How to switch from fluphenazine (Fluphenazine) Long-Acting Injection (LAI) to haloperidol (Haloperidol) Long-Acting Injection (LAI)?

From the Guidelines

To switch from fluphenazine long-acting injectable (LAI) to haloperidol LAI, start haloperidol decanoate at 10-15 times the oral haloperidol equivalent dose of the patient's current fluphenazine dose. When making this switch, it's crucial to consider the patient's previous medication experience, personal preference, history of treatment response, and pharmacokinetic properties, as suggested by 1. The key steps in this transition include:

• Calculating the equivalent oral haloperidol dose based on the current fluphenazine dose
• Initiating haloperidol decanoate at the calculated dose, for example, if a patient is on fluphenazine decanoate 25mg every 2 weeks, initiate haloperidol decanoate at 100-150mg every 4 weeks
• Administering the first haloperidol LAI dose at the time the next fluphenazine LAI would have been due
• Monitoring the patient closely for 2-3 months as haloperidol reaches steady state, with consideration for oral haloperidol supplementation if breakthrough symptoms occur
• Adjusting the haloperidol LAI dose based on clinical response and side effects after 2-3 months, taking into account the potential for extrapyramidal symptoms and the need to avoid unnecessary use of anticholinergic agents like benztropine or trihexyphenidyl, as noted in 2. This approach is based on the understanding that both medications are first-generation antipsychotics with similar mechanisms of action, though they have different potencies and pharmacokinetic profiles, with haloperidol decanoate having a longer half-life than fluphenazine decanoate, allowing for less frequent administration.

From the Research

Switching from Fluphenazine LAI to Haloperidol LAI

To switch from fluphenazine LAI to haloperidol LAI, several factors need to be considered, including the current extent of antipsychotic exposure, the kinetics of the LAI preparation, and the expected plasma levels achieved by the LAI formulation 3.
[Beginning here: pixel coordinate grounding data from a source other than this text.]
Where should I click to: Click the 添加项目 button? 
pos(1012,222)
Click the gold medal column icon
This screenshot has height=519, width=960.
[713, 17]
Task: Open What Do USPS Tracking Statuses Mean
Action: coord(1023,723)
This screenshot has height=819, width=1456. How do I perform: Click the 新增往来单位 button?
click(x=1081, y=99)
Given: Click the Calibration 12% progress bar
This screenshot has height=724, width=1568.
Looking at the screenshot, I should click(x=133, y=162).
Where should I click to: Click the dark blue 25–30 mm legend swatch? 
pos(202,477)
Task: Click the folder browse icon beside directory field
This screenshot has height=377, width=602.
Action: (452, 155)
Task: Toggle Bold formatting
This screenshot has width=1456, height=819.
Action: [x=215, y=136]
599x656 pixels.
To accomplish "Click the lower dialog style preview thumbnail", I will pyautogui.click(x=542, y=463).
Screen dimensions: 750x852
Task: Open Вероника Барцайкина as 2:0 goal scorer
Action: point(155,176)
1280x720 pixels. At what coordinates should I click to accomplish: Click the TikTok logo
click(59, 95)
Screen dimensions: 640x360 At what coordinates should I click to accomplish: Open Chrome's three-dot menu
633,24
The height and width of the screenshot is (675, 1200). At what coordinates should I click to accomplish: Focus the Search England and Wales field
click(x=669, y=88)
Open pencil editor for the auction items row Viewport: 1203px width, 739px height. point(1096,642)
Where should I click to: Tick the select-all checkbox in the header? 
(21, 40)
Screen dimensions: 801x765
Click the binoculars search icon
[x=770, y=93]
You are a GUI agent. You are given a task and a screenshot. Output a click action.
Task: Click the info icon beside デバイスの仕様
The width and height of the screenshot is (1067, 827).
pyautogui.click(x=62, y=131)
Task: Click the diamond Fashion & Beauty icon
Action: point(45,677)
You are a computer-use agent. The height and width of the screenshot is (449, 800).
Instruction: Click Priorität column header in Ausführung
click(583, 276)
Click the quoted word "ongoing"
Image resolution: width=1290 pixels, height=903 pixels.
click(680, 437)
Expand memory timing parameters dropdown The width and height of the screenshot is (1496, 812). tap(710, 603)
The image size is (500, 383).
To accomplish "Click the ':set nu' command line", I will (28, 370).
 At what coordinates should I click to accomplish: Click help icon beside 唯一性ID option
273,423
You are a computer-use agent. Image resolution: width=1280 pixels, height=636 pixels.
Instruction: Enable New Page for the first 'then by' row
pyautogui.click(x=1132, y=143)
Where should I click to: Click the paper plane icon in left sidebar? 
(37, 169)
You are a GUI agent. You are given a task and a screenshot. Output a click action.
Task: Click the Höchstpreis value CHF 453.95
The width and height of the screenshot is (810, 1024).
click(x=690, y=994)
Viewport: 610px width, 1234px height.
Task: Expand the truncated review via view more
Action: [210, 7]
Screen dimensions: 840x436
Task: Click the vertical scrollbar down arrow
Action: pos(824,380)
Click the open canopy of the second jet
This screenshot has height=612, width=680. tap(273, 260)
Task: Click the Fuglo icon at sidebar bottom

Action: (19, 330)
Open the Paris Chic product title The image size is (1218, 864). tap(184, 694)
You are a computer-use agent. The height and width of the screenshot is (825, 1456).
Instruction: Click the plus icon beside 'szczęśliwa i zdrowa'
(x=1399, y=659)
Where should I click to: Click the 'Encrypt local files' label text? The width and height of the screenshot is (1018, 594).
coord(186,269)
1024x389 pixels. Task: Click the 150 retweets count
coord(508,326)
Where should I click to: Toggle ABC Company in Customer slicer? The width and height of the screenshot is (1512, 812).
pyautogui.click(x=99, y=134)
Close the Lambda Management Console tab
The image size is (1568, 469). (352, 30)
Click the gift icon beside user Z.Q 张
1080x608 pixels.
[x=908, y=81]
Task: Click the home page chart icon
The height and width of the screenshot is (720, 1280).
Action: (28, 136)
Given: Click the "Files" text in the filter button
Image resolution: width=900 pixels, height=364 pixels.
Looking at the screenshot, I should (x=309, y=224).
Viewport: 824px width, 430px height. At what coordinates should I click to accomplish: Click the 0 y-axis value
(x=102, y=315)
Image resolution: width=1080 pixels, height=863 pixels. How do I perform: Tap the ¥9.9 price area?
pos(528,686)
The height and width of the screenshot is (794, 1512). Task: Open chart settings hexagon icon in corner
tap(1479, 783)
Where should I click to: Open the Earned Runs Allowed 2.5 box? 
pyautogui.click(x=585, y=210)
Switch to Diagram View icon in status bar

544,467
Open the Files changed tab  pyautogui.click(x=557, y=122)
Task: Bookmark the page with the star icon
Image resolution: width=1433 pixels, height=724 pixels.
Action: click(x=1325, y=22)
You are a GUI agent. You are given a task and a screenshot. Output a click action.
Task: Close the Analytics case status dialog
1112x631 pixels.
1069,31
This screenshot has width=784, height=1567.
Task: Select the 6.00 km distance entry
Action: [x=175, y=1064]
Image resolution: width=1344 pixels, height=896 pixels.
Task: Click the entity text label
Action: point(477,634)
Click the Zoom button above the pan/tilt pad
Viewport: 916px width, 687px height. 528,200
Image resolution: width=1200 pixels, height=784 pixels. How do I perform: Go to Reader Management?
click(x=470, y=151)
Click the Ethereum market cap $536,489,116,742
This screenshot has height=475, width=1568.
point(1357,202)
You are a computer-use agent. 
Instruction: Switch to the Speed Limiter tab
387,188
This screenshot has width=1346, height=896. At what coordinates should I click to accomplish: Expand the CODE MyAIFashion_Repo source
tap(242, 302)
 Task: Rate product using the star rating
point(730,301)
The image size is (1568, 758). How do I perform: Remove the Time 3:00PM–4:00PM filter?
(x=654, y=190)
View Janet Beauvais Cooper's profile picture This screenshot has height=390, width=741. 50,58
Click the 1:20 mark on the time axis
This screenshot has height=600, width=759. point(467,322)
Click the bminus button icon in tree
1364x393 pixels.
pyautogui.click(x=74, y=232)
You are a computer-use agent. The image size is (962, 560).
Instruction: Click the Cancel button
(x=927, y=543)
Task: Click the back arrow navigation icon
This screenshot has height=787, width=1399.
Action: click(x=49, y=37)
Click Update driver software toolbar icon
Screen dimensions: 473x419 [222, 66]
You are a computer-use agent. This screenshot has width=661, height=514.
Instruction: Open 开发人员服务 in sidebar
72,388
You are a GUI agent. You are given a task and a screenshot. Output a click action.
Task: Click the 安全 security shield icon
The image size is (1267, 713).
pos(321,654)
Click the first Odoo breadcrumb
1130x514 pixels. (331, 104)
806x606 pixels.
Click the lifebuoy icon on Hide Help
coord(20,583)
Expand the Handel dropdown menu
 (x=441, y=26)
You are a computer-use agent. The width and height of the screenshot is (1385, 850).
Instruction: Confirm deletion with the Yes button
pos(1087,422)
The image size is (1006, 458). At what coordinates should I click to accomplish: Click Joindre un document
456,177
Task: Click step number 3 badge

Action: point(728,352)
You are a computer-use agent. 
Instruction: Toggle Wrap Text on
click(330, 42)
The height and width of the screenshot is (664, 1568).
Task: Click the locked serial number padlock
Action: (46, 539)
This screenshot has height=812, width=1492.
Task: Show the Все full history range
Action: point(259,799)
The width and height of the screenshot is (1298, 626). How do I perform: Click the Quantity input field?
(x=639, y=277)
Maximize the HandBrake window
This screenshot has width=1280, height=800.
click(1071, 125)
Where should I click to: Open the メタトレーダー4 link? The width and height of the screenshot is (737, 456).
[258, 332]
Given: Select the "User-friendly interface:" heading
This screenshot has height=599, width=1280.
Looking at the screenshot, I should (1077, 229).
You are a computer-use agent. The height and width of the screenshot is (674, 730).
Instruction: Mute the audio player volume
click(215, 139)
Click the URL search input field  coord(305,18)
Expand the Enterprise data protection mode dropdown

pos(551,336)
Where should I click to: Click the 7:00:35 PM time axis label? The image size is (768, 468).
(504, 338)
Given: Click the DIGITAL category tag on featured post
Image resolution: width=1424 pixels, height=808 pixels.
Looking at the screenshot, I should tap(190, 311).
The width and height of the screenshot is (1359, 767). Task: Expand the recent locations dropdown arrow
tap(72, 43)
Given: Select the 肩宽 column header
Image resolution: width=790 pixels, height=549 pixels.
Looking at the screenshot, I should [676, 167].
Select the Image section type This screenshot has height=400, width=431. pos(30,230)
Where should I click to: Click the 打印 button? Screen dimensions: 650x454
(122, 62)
• Understanding the kinetics of LAI preparations: The kinetics of haloperidol decanoate and fluphenazine decanoate have been studied, with a dosage equivalency of 3:1 between the two drugs 4.
• Expected plasma levels: Plasma concentrations of haloperidol and fluphenazine can be monitored using ultra high pressure liquid chromatography coupled to tandem mass spectrometry (LC-MS/MS) 5.
• Clinical considerations: When switching from one LAI antipsychotic to another, it is essential to consider the potential risks and benefits, including the risk of treatment discontinuation, weight gain, and increases in prolactin levels 6.
• Dosage and administration: The dosage and administration of haloperidol decanoate and fluphenazine decanoate have been compared in clinical trials, with no significant differences in therapeutic effect found between the two drugs 4.

Key Considerations

• The decision to switch from fluphenazine LAI to haloperidol LAI should be based on individual patient needs and circumstances.
• Close monitoring of plasma antipsychotic levels and clinical response is recommended when switching between LAI antipsychotics 3.
• The potential risks and benefits of switching, including the risk of treatment discontinuation and changes in plasma levels, should be carefully considered 6.